Work task. Please give back, word for word, only the lines starting at the one containing "764x760 pixels." and ending at the one containing "Task: Reply to the tweet numbered 13/18" within the material below.

Data for processing.
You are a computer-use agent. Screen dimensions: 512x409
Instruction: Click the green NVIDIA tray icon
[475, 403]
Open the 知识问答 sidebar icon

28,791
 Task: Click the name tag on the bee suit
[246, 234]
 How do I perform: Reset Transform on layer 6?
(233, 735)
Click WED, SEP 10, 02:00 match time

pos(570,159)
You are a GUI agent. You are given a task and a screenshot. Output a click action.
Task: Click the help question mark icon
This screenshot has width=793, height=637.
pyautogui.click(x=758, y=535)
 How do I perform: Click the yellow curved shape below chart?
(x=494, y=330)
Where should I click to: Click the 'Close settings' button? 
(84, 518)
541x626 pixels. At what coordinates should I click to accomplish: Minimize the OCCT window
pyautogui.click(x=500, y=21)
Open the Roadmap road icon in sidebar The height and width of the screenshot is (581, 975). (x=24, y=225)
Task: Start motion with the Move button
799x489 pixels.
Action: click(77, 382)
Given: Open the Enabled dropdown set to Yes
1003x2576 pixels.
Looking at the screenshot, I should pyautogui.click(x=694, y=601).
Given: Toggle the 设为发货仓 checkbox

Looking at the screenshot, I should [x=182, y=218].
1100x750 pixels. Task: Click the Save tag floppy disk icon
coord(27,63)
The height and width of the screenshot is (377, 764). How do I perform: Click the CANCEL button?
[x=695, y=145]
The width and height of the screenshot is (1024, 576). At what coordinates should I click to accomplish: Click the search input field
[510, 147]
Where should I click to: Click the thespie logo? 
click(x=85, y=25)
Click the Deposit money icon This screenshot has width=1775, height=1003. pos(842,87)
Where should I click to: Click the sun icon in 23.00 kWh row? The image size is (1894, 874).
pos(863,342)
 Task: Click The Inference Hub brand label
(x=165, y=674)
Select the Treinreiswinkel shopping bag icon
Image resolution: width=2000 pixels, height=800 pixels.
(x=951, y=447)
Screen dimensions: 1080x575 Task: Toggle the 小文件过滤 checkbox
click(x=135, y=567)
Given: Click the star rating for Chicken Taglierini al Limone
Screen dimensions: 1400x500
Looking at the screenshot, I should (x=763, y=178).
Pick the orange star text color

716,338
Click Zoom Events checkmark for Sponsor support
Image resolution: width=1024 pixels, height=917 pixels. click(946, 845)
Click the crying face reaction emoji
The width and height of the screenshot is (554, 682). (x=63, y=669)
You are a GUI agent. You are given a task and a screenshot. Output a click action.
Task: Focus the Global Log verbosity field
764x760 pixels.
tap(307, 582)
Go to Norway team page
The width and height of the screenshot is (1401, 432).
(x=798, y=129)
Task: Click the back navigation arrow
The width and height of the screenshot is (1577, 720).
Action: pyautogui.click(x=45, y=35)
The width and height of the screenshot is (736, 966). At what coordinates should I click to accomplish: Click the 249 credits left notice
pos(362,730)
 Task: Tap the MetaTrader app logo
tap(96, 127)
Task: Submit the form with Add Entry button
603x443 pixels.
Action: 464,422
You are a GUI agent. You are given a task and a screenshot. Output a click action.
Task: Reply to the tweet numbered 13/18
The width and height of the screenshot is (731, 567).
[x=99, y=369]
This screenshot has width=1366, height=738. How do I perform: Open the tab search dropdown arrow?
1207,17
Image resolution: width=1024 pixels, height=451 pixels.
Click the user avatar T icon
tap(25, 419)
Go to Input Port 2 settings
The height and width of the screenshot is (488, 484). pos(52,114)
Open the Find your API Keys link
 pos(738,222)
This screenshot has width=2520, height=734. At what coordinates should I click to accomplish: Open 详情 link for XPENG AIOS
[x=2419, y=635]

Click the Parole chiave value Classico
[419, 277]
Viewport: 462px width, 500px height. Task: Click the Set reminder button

Output below.
764x760 pixels.
tap(307, 582)
Go to Norway team page
The width and height of the screenshot is (1401, 432).
(x=798, y=129)
Task: Click the back navigation arrow
The width and height of the screenshot is (1577, 720).
Action: pyautogui.click(x=45, y=35)
The width and height of the screenshot is (736, 966). At what coordinates should I click to accomplish: Click the 249 credits left notice
pos(362,730)
 Task: Tap the MetaTrader app logo
tap(96, 127)
Task: Submit the form with Add Entry button
603x443 pixels.
Action: 464,422
You are a GUI agent. You are given a task and a screenshot. Output a click action.
Task: Reply to the tweet numbered 13/18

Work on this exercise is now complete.